Saindo da corrente que condena a priori o ex-ativista, sentenciado à prisão perpétua em seu país, e das reportagens e artigos que defendem explicitamente sua extradição, o Estadão faz o que recomendam os manuais básicos de jornalismo: investiga a outra possibilidade, a de que Battisti tenha sido injustiçado.
O texto em questão é uma entrevista da historiadora e escritora francesa Fred Vargas ao correspondente do jornalão paulista em Paris.
Conhecida por seus romances policiais, Fred Vargas se dedicou a pesquisar o caso Battisti e é uma das principais defensoras da tese de que ele foi incriminado e condenado a partir de depoimentos inconsistentes e com uso de documentos forjados.
Ainda que no final se demonstre que Battisti é culpado de tudo que lhe foi imputado e que teve um julgamento justo, admitir a dúvida é sinal de vida inteligente no jornalismo.
Segundo a entrevistada do Estadão, os acusadores de Battisti manipularam folhas de papel em branco assinadas e deixadas por ele para um ex-companheiro de militância ao fugir para o México, e que teriam sido usadas para forjar procurações que permitiram seus julgamentos, em 1982 e 1990.
Sem essas procurações, a condenação não teria validade e, como se sabe, a defesa de Battisti alega que ele foi julgado à revelia, quando estava incomunicável no México.
Fred Vargas contratou uma grafologista francesa, perita do Tribunal de Recursos de Paris, que questionou a autenticidade daquelas procurações.
Por mais que todos os cidadãos em pleno senso desejemos que os assassinos sejam condenados às penas previstas em lei, a Justiça precisa seguir rigorosamente os devidos processos.
A imprensa brasileira já havia publicado, em outras ocasiões, informações que levantam dúvidas sobre a correção dos julgamentos de Battisti.
Numa delas, por exemplo, é citado o fato de que ele foi condenado por dois homicídios ocorridos quase simultaneamente em duas ciades difefentes.
Em outra delas, são citadas divergências entre a descrição do assassino e a aparência de Battisti na época.
Mas a entrevista publicada pelo Estadão nesta sexta-feira é a primeira oportunidade para os leitores tomarem conhecimento de que há argumentos a serem levados em conta nos dois lados da questão.
Como se sabe, o bom jorrnalismo também busca a verdade levantando dúvidas.
O último erro de Mubarak
Alberto Dines:
– O governo de Hosni Mubarak – ou o que dele restou – cometeu um erro decisivo ao tentar sufocar a imprensa internacional acampada no Cairo.
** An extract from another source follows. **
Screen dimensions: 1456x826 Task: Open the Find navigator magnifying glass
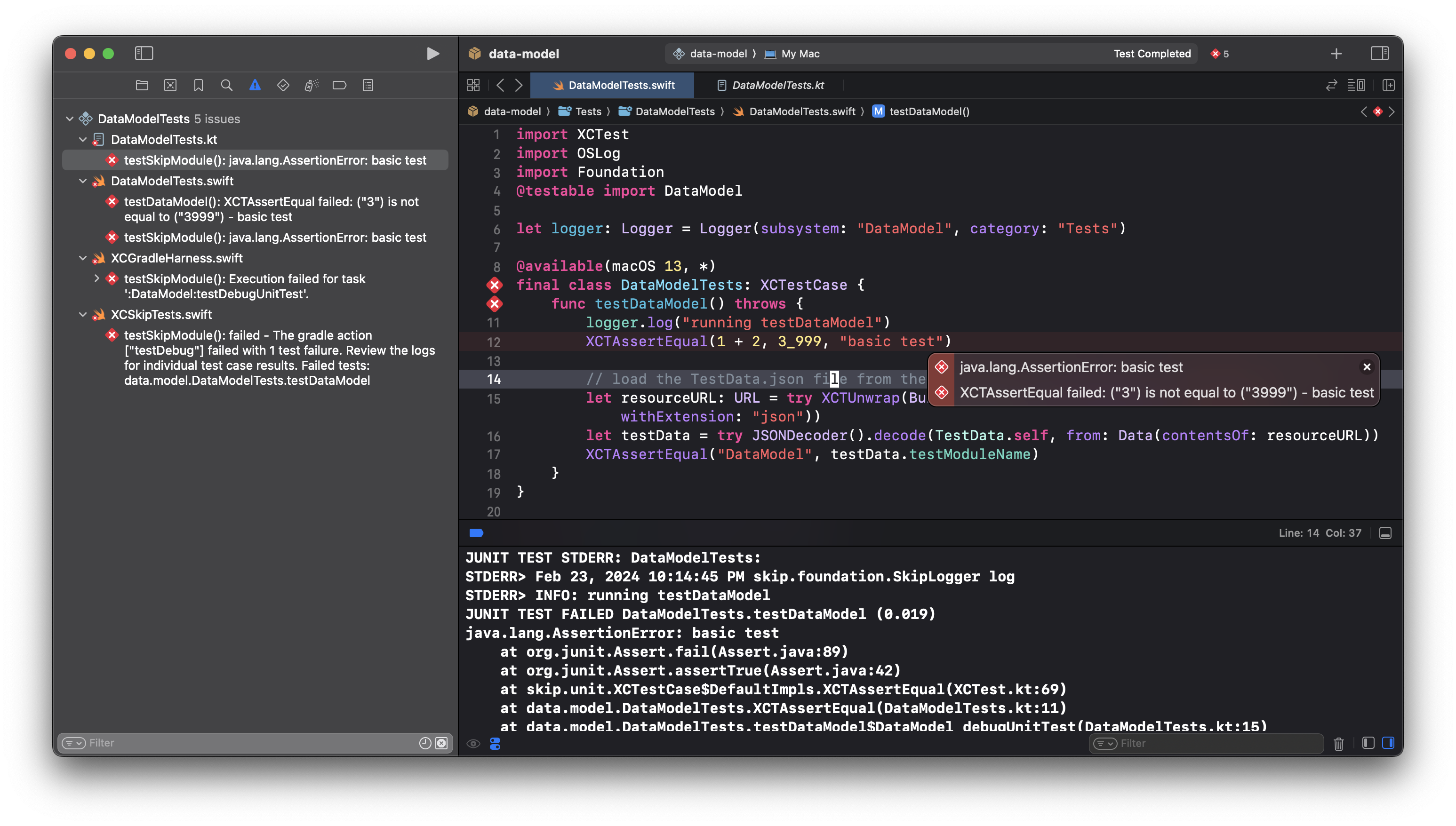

Se a tivesse deixado trabalhar poderia faturar algumas simpatias e até reverter o inexorável desfecho. Mas ao adotar a repressão generalizada para calar a imprensa internacional Mubarak ficou rigorosamente só e reforçou os prognósticos sobre a sua ruína.
Só quem jamais se viu obrigado a conviver com uma imprensa livre seria capaz de confrontá-la desta forma. O maior jornal egípcio, o centenário Al-Ahram, é estatal, o governo o controla no essencial e o libera no acessório. As eventuais críticas são toleradas porque não ameaçam a continuidade do regime. E esta continuidade está sendo questionada pelas massas nas ruas não porque haja uma consciência democrática no país, mas porque o sistema egípcio está visivelmente corrompido, podre.
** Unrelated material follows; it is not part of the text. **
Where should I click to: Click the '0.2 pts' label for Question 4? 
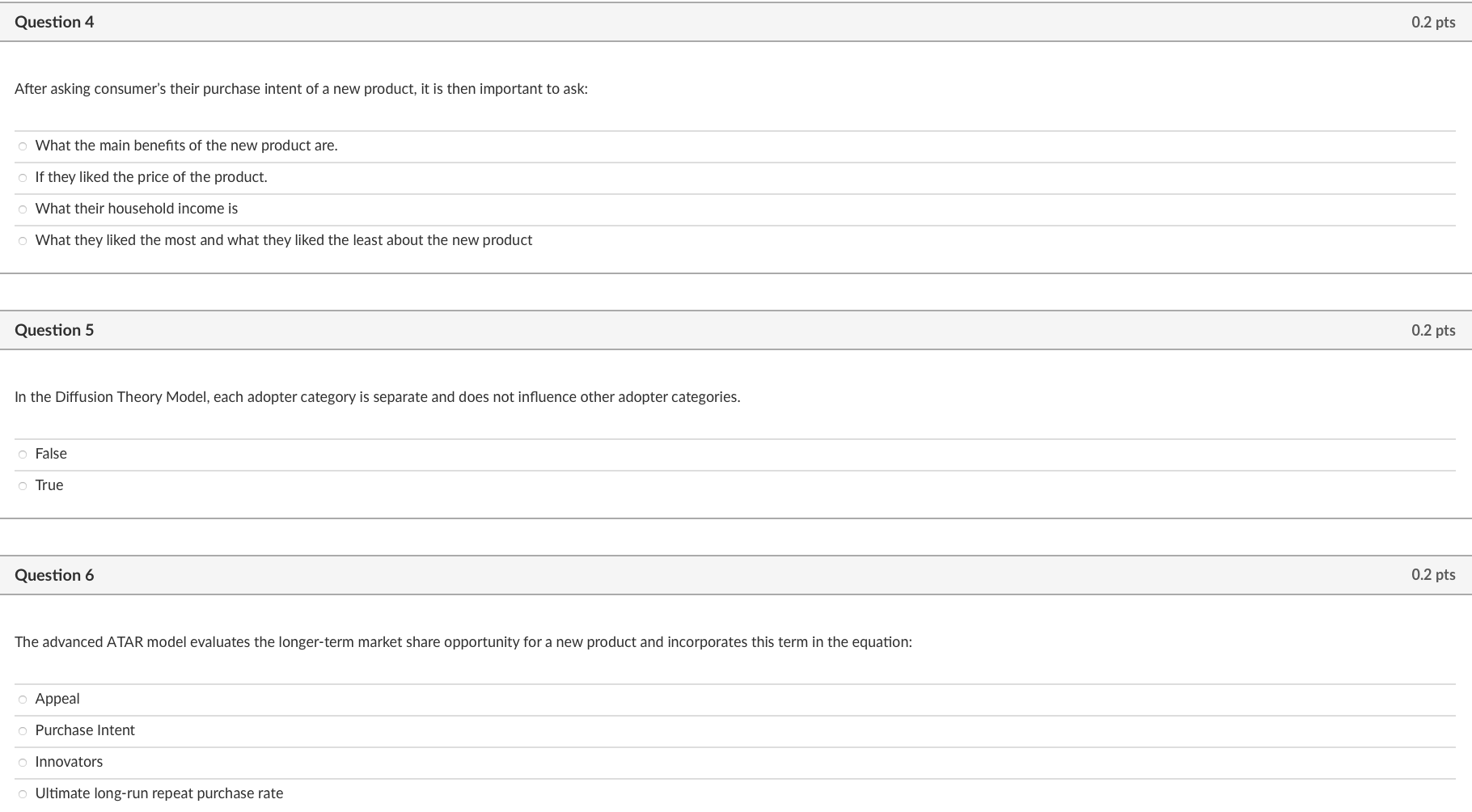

A doença do ditador e a eminência da sua substituição pelo filho, Gamal, não foram os deflagradores diretos da rebelião, mas alimentaram uma indignação importada da Tunísia que as redes sociais transformaram em convocações imediatas.
Agora com a mídia internacional alinhada em bloco contra o despotismo e oferecendo um espelho que a mídia local jamais pensou em suprir, o processo de defenestração parece irreversível.